With many foreign-owned multinationals reporting difficulties in selling part of their operations to BEE partners, Siemens Southern Africa has led the field as far back as 2000, when the company sold 26% of its local operation to two empowered organisations.
With broad-based empowerment partners Africom and Sekunjalo each holding 13% of Siemens Southern Africa, this pioneering move has been complimented with an active diversity management programme covering race, culture and gender issues; preferential procurement policies augmented by a supplier development programme that encourages the growth and development of black-owned companies and employment equity.
As the first South African to head the local Siemens operation that covers most of sub-Saharan Africa, Siemens Southern Africa sees empowerment as a business imperative aimed at ensuring that previously disadvantaged groups are able to derive greater benefit from participation in the economic mainstream.
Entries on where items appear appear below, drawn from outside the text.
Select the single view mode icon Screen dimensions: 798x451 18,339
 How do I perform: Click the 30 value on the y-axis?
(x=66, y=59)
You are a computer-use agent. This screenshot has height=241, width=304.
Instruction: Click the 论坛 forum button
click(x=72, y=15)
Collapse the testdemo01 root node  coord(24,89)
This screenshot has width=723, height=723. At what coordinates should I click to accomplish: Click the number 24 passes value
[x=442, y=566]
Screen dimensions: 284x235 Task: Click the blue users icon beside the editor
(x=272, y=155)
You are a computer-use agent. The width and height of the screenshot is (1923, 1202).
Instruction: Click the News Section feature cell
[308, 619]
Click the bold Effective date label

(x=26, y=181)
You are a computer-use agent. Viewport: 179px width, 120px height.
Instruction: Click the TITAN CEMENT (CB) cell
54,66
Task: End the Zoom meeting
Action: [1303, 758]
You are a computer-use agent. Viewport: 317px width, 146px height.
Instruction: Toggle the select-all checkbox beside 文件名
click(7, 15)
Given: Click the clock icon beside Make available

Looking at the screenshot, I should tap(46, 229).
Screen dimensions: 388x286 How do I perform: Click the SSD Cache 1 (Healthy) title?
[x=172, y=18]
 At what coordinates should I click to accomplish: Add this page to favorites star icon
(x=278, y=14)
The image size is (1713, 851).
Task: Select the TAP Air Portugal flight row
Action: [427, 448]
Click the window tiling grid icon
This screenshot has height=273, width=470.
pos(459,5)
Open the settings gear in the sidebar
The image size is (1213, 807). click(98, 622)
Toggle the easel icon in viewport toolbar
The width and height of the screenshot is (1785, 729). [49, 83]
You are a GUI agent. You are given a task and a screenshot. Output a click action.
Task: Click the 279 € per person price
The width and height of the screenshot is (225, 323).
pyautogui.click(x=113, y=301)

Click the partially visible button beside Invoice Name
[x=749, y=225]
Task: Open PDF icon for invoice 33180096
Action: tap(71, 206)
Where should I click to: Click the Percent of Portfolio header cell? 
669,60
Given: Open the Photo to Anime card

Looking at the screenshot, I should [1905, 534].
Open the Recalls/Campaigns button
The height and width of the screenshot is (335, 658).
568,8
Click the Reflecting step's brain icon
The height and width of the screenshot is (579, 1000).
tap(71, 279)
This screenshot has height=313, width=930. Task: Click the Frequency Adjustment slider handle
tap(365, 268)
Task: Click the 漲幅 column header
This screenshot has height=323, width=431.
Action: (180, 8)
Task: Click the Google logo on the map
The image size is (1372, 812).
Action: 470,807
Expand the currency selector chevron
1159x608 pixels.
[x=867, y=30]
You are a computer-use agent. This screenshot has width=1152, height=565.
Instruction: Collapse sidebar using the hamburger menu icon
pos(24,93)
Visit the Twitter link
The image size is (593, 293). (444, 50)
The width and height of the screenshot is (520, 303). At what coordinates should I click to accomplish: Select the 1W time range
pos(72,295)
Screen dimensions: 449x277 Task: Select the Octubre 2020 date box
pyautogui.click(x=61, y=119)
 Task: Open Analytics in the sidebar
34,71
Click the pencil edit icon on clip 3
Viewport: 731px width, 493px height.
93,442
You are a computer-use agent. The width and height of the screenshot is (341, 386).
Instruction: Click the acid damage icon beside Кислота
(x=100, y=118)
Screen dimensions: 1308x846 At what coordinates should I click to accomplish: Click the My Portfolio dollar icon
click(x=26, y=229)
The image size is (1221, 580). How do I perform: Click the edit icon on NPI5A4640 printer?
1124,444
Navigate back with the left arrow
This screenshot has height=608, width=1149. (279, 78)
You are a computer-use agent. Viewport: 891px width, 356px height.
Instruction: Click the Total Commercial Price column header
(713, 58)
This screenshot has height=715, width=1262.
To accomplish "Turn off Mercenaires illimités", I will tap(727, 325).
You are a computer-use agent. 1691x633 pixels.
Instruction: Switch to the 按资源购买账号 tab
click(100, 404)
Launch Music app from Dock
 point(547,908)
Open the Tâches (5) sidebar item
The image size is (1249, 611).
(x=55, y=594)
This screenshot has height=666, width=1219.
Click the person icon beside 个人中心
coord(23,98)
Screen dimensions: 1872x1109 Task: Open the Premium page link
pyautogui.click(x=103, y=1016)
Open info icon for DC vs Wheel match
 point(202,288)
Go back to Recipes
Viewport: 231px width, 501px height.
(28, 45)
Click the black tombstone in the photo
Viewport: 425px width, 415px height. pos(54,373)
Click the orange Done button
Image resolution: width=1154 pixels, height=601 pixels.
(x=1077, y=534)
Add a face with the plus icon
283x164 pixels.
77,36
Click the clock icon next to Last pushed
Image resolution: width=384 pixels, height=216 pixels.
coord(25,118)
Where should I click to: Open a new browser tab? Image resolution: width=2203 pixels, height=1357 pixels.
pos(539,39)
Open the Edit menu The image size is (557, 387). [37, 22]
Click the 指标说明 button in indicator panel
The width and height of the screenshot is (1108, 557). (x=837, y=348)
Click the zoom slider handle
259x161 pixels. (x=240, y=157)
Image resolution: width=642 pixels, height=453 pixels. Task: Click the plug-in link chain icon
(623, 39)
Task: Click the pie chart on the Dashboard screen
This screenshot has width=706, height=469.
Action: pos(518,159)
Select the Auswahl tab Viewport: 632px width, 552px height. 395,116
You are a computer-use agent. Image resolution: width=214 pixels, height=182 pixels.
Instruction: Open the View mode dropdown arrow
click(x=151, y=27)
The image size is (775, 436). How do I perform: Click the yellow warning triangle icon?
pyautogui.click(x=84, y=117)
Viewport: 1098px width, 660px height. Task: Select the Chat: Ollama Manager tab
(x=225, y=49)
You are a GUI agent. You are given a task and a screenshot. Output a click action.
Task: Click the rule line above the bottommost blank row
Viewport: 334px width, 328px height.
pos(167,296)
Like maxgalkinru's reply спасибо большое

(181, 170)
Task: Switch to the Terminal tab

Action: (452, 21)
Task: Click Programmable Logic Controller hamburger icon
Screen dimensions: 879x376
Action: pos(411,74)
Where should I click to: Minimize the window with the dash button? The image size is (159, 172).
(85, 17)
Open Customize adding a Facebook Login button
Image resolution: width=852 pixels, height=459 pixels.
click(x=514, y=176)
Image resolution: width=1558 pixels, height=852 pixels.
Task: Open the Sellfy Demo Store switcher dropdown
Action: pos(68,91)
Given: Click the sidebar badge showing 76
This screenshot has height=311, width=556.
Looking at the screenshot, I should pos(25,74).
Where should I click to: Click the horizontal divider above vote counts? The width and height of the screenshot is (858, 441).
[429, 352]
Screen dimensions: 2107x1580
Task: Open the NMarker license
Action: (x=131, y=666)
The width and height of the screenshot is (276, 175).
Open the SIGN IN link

Preferential procurement also ensures that more than half the goods and services bought by the company are from black-owned and empowered enterprises, many of which are small to medium sized business, a business area that holds the most promise in terms of job creation.
Siemens Southern Africa has a long track record of working together with black-owned businesses when bidding for government tenders. An example of this is the organisation’s participation in the Impilo consortium to equip, manage and run the Albert Luthuli Central Hospital in KwaZulu-Natal – the first public private partnership (PPP) of its kind in the healthcare sector and one that could set a trend on partnerships between the government and the private sector in delivering services to the people of South Africa.
Siemens Business Services, together with its empowerment partner Sifikile, has won several lucrative outsourcing contracts with government, including PetroSA and the ten year, R1,25-billion PPP with the Department of Labour. The partnership with Sifikile is crucial, as the organisation plays an active role in strategic operations as well as overseeing the delivery of most of the company’s procurement services, with more than 50% of this sourced from black-owned companies.
In spite of the fact Siemens Southern Africa employs more than 3,000 people locally, robust economic growth and increased infrastructure spending could result in a shortage of skills, a factor already identified by government and industry as a limitation to national growth and development. To meet the need for skilled staff, Siemens provides on-going opportunities for staff to acquire and upgrade their skills through in-house or external training programmes, and as a multinational company, allows for local staff to be deployed in Siemens operations across the globe.
Given the tremendous size of the group and its many operating divisions encompassing everything from steam and gas turbines for electricity generation, instrumentation and control systems used in many of the country’s power stations through to X-ray machines and PABXs, one strategy employed by the organisation to promote its wide range of diverse offerings is ‘Siemens One’, an approach that aims to exploit cross-selling opportunities across several key clients.
As a multinational, Siemens’ corporate social responsibility programmes are implemented by the group’s operations at a local level, where each subsidiary determines how allocated funds should be spent.